* _Reading text_
Although very useful in Economics, a distributed lag-model with a not defined length of the lag (infinite lag-model) or rather how far back we want go poses some serious problem of estimation. Ad Hoc estimation implies a sequential procedure. Therefore, first regress Yt on Xt then regress Yt on Xt-1 and so on.
A test significance of βi (the coefficient of the lagged variable) is run each time until the coefficient start becoming statistically insignificant. This approach, however suffers from many drawbacks such as there is no prior guide of what is the maximum length of the lag; as one estimate successive lags, there are fewer degrees of freedom left; successive values (lags) tend to be highly correlated and the sequential search for the lag length opens the researcher to the charge of data mining.
The Koyck model proposed a method to estimate distributed-lag model. It assumes an infinite lag distributed-lag model.
Yt = α + β0 Xt+ β1Xt-1+ β1Xt-2+ …. + μt
Hence assuming that the β’s are all of the same sign, Koyck assumes that they decline geometrically.
βk= β0λk where k=0,1,… and 0<λ<1 where λ : rate of decline and (1-λ): speed of decline
This equation postulates that each successive coefficient (β) is numerically less than each preceding β since λ<1, implying that as one goes back into distant past, the effect of that lag on Y became smaller . Therefore the closer λ is to 1, the slower the rate of decline.

* _Record set_

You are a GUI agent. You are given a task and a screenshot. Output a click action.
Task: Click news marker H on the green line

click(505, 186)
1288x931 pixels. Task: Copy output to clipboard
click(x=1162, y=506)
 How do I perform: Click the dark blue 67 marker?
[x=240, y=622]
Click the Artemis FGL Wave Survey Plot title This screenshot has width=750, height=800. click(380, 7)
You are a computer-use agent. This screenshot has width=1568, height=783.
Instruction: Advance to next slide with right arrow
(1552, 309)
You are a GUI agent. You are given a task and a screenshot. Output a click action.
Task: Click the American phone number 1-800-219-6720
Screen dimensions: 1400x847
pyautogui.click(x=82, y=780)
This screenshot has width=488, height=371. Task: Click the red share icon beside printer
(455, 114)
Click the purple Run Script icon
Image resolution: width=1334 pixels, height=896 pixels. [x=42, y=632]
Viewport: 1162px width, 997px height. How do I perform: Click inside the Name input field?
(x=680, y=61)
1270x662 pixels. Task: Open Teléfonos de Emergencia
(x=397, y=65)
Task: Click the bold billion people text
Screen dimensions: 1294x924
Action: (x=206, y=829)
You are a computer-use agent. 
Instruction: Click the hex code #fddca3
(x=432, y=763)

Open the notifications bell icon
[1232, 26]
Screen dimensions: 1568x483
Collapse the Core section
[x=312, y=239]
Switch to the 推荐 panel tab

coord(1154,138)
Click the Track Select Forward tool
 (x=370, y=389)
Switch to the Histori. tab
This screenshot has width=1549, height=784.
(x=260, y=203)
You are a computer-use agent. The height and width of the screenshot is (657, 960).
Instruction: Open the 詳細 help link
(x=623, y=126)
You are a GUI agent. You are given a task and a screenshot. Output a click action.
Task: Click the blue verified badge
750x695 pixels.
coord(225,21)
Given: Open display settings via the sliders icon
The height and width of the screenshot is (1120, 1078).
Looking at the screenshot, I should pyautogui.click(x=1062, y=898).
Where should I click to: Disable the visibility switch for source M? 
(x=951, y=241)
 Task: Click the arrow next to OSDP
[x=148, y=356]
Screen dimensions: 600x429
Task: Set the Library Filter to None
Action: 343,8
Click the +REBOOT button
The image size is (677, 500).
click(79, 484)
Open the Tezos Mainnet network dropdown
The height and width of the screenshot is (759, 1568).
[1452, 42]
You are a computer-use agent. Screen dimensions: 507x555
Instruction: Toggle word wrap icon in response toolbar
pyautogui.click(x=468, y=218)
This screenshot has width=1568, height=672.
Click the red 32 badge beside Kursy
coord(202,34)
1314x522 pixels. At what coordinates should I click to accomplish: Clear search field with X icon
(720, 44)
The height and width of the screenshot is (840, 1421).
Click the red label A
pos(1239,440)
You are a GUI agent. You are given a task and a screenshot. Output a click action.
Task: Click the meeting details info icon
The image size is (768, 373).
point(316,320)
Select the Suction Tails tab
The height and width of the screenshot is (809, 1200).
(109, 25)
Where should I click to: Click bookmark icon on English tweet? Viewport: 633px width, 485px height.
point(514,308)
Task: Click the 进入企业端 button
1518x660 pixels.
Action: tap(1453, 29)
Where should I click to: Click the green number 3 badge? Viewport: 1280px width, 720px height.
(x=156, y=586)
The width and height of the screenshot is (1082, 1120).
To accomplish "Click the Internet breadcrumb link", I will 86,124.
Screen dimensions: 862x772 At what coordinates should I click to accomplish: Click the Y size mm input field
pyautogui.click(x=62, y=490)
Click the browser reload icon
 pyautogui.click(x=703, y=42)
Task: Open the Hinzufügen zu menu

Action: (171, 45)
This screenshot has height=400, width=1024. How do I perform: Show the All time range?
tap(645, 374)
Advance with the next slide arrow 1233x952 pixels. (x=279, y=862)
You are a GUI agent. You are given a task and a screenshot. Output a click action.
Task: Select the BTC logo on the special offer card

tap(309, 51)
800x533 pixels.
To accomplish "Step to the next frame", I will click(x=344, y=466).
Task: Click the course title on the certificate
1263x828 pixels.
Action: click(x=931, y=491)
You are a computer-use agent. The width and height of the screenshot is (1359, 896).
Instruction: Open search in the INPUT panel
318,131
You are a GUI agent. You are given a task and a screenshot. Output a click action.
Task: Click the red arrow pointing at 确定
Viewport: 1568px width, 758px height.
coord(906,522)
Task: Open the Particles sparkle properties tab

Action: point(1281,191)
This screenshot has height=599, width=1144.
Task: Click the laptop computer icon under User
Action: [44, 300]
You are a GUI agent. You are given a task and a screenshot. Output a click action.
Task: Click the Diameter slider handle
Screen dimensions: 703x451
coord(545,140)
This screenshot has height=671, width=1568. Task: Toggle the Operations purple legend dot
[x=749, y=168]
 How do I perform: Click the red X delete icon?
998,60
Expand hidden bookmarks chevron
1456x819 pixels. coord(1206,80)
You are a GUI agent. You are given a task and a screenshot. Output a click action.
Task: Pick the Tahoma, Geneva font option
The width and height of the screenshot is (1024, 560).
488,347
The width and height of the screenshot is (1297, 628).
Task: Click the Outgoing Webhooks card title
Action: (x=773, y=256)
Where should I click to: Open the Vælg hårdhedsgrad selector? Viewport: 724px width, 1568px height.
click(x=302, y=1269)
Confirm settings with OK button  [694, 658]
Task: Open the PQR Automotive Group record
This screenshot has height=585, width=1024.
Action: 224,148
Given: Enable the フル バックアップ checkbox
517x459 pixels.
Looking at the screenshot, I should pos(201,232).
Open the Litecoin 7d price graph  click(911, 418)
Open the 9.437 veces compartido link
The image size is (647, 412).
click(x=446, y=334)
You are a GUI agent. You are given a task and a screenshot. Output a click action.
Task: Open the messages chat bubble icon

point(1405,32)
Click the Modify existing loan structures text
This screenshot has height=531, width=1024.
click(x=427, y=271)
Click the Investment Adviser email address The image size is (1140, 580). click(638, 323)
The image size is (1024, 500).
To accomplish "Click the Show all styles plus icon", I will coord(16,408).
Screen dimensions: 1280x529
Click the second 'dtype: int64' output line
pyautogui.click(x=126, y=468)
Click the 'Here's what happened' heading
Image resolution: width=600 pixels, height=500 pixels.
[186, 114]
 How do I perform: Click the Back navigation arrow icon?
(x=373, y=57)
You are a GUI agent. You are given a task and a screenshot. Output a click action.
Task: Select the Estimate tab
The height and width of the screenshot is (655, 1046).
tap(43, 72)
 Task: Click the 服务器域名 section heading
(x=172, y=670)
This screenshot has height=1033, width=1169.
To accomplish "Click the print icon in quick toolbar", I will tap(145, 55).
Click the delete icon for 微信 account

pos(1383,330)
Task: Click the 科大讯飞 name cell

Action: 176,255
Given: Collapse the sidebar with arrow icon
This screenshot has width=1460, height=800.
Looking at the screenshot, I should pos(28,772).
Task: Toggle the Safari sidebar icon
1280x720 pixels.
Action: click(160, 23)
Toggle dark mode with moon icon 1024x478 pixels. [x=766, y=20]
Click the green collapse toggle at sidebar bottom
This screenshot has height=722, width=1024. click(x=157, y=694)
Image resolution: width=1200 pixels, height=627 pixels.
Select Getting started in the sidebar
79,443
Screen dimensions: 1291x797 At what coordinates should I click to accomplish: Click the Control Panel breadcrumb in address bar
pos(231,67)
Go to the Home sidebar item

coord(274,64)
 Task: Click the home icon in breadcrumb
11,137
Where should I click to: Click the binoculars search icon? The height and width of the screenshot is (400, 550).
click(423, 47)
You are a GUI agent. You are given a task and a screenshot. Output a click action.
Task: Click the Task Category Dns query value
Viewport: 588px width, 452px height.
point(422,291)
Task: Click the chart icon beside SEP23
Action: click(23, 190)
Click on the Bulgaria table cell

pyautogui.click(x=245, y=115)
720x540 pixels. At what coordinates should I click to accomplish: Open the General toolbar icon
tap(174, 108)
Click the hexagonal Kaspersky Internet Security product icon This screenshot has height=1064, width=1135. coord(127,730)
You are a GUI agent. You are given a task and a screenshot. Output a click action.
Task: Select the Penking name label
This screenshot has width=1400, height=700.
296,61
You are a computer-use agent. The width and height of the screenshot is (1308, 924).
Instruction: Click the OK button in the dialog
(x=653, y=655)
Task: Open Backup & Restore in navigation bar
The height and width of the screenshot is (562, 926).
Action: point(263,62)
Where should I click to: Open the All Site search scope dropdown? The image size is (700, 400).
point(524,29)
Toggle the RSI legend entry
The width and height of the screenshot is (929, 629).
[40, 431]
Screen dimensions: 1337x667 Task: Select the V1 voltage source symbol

* _What to produce_
Reproduce the portion of the distributed-lag text that begins with the words containing "βk= β0λk where" and ends with "rate of decline.".

* _Result for this exercise_
βk= β0λk where k=0,1,… and 0<λ<1 where λ : rate of decline and (1-λ): speed of decline
This equation postulates that each successive coefficient (β) is numerically less than each preceding β since λ<1, implying that as one goes back into distant past, the effect of that lag on Y became smaller . Therefore the closer λ is to 1, the slower the rate of decline.